Recent Developments in Multilingual Natural Language Understanding
Roberto Navigli
Sapienza University of Rome
MPI Colloquium Series Distinguished Speaker
Roberto Navigli is Professor at the Sapienza University of Rome, where he leads the Sapienza NLP Group. He has received two ERC grants on multilingual word sense disambiguation and multilingual language-independent sentence representations, selected by the ERC itself among the "15 projects through which the ERC transformed science". In 2015 he received the META prize for groundbreaking work in overcoming language barriers with BabelNet, a project also highlighted in The Guardian and Time magazine, and winner of the Artificial Intelligence Journal prominent paper award 2017. He is the co-founder of Babelscape, a successful spinoff company which enables Natural Language Understanding in dozens of languages. https://www.diag.uniroma1.it/navigli/
AG 1, AG 2, AG 3, INET, AG 4, AG 5, D6, SWS, RG1, MMCI
Natural Language Processing (NLP) has seen an explosion of interest in recent years, with many industrial applications relying on key technological developments in the field.
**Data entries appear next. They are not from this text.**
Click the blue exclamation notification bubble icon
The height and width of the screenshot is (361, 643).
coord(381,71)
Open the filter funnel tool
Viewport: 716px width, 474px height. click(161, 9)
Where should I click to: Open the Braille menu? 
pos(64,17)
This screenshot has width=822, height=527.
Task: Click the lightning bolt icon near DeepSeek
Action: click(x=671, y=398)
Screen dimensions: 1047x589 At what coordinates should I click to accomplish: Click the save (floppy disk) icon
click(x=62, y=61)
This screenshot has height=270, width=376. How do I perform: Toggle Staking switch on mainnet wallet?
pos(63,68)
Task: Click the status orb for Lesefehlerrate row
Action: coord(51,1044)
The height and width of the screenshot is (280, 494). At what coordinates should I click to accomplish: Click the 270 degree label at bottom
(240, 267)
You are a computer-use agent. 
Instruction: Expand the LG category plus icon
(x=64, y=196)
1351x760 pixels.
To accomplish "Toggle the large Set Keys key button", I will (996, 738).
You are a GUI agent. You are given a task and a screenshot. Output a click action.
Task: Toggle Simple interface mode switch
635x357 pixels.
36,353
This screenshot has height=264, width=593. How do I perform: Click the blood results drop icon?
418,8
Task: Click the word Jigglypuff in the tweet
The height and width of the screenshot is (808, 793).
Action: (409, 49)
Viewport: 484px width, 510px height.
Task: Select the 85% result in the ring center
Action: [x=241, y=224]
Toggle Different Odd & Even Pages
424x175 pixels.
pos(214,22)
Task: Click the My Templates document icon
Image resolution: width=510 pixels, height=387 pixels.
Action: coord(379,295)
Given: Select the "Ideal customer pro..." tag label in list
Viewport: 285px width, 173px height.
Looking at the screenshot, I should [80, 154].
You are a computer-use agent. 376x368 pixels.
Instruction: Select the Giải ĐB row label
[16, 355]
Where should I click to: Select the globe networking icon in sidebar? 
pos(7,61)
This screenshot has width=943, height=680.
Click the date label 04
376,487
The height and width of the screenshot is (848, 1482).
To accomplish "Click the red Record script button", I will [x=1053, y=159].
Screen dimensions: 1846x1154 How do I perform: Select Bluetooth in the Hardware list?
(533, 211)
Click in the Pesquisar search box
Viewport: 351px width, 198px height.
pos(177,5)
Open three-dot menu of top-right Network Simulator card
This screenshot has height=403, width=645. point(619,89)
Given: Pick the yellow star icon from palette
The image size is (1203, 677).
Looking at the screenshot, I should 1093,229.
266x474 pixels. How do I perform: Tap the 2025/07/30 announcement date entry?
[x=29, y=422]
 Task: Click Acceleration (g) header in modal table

However, Natural Language Understanding (NLU) – which requires the machine to get beyond processing strings and involves a semantic level – is particularly challenging due to the pervasive ambiguity of language. In this talk I will present some recent developments from Sapienza NLP and current challenges of three key tasks in NLU, namely Word Sense Disambiguation, Semantic Role Labeling and Semantic Parsing.
Word Sense Disambiguation, the task of associating a word in context with its most appropriate sense from a predefined sense inventory, is one of the hardest tasks in NLP, however the advent of Deep Learning has led significant improvements, also thanks to the integration of explicit knowledge in the form of lexical knowledge graphs, leading to performances above the hard-to-beat threshold of 80% F1 on standard test sets. I will then move to sentence-level semantics, which is also hampered by the lack of large-scale annotated data. Semantic Role Labeling, aimed at extracting the predicate-argument structure of a sentence and identifying the semantic relationships between a predicate and its arguments, suffers from the existence of different, heterogeneous framesets for each language. Recently, we put forward a unifying neural architecture which, trained on data from different languages, outputs predicate senses and roles according to all the available inventories, and enables the use of previously unseen languages and the creation of a network of predicate-argument meanings. Finally, I will discuss progress in Semantic Parsing, which moves from the predicate-argument structure to the overall structure of a sentence, typically as a semantic graph. I will introduce recent approaches to generative semantic parsing and briefly overview a brand-new language-independent formalism called BabelNet Meaning Representation (BMR), whose aim is to address the current limits of semantic parsing and provide a representation that abstracts away from languages.